Data for processing:
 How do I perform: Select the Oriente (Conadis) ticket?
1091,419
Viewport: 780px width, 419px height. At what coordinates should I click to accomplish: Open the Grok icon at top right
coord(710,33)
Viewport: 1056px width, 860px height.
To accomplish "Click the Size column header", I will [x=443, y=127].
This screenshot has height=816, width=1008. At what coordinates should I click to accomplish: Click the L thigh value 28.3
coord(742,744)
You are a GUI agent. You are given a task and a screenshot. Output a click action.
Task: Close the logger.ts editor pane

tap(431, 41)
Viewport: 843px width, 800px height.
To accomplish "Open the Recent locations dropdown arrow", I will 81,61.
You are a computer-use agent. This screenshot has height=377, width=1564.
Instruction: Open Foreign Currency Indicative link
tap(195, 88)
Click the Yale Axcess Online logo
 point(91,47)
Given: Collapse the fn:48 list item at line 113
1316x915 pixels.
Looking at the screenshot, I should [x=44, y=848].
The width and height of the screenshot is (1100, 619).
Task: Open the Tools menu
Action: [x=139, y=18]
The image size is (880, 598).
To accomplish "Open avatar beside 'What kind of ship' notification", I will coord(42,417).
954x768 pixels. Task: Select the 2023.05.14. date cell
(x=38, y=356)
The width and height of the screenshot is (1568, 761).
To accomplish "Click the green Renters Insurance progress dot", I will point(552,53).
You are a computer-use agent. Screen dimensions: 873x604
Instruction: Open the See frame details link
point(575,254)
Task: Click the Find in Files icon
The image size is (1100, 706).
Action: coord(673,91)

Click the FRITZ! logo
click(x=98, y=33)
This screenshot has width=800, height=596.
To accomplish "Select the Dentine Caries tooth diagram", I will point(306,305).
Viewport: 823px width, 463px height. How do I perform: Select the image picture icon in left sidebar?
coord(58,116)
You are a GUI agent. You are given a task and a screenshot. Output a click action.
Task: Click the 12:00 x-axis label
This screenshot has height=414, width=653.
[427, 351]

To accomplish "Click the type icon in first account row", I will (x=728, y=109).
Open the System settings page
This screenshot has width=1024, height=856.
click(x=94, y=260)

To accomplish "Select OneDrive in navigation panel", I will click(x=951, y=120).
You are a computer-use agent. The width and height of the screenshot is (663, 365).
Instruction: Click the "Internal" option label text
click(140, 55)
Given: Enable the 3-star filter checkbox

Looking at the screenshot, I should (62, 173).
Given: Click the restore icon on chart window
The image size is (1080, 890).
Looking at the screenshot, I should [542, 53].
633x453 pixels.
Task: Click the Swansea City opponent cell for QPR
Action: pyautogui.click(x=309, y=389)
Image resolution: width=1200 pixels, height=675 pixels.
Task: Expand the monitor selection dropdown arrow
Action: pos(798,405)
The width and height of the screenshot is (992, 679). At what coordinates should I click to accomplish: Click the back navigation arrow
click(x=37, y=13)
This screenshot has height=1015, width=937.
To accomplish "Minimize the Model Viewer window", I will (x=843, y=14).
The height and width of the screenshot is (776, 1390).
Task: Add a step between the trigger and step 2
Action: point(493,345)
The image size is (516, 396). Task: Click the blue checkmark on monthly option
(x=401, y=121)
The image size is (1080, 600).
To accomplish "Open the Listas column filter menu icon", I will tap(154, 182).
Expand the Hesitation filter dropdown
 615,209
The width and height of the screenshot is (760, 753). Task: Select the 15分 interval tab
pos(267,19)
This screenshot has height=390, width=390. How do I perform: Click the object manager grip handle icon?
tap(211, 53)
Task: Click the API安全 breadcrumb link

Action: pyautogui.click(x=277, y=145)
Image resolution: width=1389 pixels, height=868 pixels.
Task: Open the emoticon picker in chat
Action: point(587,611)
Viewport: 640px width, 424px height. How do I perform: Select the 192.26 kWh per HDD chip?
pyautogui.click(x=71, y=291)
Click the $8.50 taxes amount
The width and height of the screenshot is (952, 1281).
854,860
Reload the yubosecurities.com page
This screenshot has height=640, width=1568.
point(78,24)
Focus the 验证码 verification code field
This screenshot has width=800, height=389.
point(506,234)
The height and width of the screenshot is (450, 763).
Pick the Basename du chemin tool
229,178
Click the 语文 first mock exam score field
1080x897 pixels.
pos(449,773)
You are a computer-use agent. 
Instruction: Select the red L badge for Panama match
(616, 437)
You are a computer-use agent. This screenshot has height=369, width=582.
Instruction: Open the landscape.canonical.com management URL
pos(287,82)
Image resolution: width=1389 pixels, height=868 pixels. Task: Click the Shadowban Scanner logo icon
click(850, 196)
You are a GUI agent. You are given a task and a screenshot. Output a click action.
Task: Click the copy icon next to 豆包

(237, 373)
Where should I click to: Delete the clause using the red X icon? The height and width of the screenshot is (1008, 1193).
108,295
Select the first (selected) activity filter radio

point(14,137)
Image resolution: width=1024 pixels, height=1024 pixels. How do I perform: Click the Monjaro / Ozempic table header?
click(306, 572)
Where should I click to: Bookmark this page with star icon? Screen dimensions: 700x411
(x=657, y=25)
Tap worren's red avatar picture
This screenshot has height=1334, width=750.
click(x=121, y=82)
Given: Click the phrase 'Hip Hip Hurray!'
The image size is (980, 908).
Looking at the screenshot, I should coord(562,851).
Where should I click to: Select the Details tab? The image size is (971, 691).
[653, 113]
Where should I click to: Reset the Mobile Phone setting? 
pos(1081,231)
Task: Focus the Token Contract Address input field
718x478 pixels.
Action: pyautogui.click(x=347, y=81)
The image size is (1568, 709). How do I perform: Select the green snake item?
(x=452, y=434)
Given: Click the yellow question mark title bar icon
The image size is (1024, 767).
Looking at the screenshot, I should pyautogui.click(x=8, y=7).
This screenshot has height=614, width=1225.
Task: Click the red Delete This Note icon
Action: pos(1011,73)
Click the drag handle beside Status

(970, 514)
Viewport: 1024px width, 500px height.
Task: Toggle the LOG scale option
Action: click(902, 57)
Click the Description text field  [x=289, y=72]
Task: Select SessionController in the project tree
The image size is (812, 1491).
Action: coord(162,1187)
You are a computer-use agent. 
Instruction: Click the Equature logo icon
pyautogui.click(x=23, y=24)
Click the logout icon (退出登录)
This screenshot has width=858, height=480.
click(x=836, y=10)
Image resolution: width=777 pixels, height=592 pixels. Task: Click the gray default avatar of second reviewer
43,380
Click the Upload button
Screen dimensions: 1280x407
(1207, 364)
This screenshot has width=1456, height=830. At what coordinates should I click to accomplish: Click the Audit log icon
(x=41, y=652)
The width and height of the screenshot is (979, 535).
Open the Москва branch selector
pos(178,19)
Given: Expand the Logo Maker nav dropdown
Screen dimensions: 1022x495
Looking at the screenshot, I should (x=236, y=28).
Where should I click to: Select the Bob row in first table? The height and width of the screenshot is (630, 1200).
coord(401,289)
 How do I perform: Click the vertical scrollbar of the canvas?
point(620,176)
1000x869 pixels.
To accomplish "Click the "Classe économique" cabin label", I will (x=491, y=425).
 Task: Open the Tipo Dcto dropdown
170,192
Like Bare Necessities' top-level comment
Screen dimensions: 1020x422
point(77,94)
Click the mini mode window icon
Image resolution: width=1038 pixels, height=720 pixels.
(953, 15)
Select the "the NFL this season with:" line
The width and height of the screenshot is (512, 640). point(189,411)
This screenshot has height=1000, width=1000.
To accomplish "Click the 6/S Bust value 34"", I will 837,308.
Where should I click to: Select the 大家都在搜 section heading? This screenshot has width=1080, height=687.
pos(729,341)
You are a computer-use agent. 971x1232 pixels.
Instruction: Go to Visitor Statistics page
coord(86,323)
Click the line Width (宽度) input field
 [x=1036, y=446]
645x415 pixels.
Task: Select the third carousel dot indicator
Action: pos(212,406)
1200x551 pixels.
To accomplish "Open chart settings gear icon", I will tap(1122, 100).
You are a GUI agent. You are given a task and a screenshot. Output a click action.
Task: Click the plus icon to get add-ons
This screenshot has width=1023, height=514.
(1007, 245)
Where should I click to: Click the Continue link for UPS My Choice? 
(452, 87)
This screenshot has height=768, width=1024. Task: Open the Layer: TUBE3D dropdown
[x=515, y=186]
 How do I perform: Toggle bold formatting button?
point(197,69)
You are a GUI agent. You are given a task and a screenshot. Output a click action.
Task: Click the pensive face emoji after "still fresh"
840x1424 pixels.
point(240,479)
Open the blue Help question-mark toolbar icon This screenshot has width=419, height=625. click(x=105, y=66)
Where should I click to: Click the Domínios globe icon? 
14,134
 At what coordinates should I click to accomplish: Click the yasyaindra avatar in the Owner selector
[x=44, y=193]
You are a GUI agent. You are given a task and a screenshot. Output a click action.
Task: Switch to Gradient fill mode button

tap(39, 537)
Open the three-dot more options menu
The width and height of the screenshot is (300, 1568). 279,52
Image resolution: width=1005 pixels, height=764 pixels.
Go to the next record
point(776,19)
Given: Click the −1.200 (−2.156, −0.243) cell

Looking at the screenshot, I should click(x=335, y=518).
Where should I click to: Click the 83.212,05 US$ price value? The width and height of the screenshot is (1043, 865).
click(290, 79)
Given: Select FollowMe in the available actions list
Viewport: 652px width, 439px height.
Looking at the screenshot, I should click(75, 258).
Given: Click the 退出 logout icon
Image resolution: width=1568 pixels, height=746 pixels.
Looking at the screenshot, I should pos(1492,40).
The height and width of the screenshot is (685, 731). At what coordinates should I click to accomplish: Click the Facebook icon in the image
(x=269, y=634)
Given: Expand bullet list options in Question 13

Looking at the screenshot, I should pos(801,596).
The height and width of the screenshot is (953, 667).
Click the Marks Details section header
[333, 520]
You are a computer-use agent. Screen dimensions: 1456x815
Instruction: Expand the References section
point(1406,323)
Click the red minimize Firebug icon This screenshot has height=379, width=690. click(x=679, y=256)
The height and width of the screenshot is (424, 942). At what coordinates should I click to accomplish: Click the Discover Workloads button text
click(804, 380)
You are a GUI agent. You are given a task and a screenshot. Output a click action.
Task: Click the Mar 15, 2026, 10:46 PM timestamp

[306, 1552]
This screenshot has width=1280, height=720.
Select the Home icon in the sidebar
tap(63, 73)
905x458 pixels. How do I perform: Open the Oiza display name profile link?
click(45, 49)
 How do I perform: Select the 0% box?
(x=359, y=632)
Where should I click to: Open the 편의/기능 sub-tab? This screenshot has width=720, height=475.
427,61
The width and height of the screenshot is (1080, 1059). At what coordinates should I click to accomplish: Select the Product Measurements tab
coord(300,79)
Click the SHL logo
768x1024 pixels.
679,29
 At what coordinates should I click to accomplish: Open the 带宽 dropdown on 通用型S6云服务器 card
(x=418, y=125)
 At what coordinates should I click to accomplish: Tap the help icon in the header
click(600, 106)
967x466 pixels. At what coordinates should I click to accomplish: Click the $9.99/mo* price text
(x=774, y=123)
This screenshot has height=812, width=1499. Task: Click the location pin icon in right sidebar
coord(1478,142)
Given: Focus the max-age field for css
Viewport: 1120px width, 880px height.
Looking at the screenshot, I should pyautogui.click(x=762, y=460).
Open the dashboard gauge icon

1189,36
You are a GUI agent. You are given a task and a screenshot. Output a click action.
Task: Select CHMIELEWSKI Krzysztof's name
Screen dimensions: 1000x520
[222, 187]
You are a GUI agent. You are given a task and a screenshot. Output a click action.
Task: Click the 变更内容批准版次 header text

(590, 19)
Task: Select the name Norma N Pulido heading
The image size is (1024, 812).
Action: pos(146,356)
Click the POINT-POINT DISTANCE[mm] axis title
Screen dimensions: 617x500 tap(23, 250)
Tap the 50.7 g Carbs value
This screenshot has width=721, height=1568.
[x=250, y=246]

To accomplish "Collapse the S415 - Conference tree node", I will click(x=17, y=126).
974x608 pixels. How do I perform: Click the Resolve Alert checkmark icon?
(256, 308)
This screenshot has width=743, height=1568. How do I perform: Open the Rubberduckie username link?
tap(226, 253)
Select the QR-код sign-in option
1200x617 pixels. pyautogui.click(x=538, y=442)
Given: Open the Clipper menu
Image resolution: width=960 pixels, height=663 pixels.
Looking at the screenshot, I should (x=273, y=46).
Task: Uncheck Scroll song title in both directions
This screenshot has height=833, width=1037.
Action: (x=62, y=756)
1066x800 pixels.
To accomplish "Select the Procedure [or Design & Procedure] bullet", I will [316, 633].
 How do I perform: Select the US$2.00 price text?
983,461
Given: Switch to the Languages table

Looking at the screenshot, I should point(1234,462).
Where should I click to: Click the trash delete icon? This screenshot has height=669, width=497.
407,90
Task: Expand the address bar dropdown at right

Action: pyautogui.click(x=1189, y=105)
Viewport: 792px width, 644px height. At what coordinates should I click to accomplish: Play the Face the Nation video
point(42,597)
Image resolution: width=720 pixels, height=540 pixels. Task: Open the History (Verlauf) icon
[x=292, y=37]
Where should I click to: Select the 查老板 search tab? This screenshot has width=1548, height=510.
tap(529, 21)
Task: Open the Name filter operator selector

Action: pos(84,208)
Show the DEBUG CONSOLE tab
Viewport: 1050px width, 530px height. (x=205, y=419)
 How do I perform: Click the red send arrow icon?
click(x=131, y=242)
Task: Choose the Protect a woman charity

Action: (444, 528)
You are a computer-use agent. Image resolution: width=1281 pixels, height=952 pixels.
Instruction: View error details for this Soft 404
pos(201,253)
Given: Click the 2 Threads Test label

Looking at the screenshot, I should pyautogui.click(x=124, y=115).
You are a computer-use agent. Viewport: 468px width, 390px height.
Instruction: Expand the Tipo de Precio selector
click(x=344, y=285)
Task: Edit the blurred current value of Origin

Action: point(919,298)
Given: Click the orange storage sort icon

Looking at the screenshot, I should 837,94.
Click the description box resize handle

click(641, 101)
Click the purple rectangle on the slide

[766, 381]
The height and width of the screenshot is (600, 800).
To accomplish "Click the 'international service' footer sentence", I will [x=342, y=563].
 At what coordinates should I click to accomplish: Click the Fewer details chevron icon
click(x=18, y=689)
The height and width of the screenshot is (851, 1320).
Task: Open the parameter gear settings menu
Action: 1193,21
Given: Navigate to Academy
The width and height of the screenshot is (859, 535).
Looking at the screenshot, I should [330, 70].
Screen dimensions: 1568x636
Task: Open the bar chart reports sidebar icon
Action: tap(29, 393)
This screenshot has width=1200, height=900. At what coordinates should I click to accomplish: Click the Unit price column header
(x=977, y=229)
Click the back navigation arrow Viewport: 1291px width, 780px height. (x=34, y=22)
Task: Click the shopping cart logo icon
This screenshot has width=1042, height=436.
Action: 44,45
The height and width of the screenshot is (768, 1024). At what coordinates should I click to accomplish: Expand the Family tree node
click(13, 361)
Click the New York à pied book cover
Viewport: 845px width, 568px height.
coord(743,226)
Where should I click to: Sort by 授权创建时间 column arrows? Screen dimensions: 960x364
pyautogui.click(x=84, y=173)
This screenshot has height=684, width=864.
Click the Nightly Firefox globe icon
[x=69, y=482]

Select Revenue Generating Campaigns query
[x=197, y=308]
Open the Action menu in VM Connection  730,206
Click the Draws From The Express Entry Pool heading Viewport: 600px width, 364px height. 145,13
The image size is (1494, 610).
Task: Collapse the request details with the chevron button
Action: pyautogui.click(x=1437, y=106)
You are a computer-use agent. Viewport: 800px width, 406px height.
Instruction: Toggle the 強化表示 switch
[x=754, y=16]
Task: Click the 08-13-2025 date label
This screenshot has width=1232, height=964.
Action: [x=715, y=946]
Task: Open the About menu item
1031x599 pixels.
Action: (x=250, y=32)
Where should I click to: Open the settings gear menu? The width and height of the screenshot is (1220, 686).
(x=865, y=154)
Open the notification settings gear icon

What to work on: The number of lines above where the word "notification" occurs, and only that number, is the answer.

Task output: 2